● PROBLEM TO WORK ON
Render the records from the line containing "The width and height of the screenshot is (1000, 431)." through the line containing "click(x=551, y=36)", both included, as a numbered list with blank lines left out.

● DATA SHOWN
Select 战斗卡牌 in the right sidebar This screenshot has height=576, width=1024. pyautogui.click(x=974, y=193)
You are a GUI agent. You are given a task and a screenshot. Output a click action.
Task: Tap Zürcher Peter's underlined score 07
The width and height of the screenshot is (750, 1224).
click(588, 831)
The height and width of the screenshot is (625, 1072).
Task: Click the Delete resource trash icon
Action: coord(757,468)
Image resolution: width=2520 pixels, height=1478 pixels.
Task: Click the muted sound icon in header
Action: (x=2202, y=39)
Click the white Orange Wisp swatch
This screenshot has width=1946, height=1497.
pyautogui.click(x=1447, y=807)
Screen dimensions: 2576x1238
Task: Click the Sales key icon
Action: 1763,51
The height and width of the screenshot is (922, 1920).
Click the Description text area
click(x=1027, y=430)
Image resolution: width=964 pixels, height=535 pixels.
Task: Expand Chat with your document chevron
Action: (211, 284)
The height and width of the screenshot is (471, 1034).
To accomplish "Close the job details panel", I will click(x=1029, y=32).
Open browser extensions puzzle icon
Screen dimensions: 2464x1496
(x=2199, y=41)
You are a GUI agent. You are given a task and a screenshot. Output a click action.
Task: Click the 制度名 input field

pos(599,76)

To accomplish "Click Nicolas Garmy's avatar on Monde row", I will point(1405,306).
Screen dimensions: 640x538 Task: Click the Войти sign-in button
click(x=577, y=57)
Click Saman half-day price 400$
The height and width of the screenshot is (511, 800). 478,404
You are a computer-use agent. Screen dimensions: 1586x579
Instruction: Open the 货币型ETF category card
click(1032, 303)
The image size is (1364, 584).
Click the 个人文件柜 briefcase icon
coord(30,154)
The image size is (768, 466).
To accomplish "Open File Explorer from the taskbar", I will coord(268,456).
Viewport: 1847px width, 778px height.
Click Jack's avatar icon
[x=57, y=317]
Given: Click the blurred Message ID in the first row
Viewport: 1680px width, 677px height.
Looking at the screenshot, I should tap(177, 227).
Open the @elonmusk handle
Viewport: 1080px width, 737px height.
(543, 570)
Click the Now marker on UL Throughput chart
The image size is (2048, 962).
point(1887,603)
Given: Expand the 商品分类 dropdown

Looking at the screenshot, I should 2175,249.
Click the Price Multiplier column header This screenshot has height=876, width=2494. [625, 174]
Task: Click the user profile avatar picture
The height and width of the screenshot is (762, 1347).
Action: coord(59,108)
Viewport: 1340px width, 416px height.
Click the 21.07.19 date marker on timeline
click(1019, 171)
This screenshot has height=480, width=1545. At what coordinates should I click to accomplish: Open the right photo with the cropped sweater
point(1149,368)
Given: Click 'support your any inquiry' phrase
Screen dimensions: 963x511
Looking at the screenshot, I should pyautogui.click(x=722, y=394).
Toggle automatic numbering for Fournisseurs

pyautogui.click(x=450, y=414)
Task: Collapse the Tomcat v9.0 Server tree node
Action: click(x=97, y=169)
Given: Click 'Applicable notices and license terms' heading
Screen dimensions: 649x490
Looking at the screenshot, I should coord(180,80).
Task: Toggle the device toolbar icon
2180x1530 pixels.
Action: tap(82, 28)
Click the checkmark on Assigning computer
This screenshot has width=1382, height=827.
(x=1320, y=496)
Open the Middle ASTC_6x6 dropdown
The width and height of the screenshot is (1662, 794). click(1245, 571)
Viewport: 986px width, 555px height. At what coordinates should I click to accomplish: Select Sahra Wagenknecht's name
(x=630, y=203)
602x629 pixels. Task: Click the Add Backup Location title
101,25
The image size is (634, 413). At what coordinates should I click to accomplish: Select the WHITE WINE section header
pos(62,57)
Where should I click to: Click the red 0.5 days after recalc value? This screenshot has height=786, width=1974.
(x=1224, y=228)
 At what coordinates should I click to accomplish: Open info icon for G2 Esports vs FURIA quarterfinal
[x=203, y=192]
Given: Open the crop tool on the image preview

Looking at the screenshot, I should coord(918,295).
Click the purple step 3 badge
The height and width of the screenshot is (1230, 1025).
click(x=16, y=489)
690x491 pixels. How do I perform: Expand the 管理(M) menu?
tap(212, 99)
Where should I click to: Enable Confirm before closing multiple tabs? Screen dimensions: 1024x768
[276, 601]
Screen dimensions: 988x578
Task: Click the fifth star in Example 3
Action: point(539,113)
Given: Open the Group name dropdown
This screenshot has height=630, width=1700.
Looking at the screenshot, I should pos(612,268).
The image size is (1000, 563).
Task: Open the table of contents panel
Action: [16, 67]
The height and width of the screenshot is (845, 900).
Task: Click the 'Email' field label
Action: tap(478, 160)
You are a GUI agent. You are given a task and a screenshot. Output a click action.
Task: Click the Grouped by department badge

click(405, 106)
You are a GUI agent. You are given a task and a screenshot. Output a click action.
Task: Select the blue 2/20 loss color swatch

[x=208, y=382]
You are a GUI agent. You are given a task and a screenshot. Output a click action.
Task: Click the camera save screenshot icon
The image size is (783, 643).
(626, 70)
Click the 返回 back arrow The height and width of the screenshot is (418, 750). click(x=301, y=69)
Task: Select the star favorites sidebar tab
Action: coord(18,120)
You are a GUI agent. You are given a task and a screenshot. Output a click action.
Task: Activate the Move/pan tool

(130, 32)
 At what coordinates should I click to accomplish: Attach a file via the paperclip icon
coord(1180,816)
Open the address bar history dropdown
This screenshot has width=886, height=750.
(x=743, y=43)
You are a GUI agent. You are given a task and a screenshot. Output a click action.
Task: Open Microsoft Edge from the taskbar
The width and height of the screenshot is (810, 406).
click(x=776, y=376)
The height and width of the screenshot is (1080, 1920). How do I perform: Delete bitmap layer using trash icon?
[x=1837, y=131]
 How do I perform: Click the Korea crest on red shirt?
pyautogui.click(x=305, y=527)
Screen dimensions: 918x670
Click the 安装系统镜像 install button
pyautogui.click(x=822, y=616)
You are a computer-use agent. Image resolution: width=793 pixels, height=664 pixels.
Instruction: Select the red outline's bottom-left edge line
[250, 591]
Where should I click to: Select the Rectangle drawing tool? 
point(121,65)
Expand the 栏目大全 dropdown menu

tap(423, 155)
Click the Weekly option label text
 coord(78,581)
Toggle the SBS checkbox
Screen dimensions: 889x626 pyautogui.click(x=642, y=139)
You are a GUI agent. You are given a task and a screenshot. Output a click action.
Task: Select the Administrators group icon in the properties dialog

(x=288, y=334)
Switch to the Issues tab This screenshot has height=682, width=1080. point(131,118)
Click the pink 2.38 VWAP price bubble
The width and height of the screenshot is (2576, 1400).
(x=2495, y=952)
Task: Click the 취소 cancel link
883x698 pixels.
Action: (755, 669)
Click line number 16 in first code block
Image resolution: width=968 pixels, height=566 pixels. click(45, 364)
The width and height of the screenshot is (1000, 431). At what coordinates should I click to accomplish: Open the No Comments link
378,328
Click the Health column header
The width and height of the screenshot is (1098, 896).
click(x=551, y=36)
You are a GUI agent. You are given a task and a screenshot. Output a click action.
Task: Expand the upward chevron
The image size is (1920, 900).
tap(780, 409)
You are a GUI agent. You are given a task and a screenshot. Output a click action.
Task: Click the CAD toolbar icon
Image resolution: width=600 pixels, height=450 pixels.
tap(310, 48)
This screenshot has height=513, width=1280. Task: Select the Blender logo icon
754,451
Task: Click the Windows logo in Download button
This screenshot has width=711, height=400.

● WRITTEN ANSWER
1. The width and height of the screenshot is (1000, 431). At what coordinates should I click to accomplish: Open the No Comments link
2. 378,328
3. Click the Health column header
4. The width and height of the screenshot is (1098, 896).
5. click(x=551, y=36)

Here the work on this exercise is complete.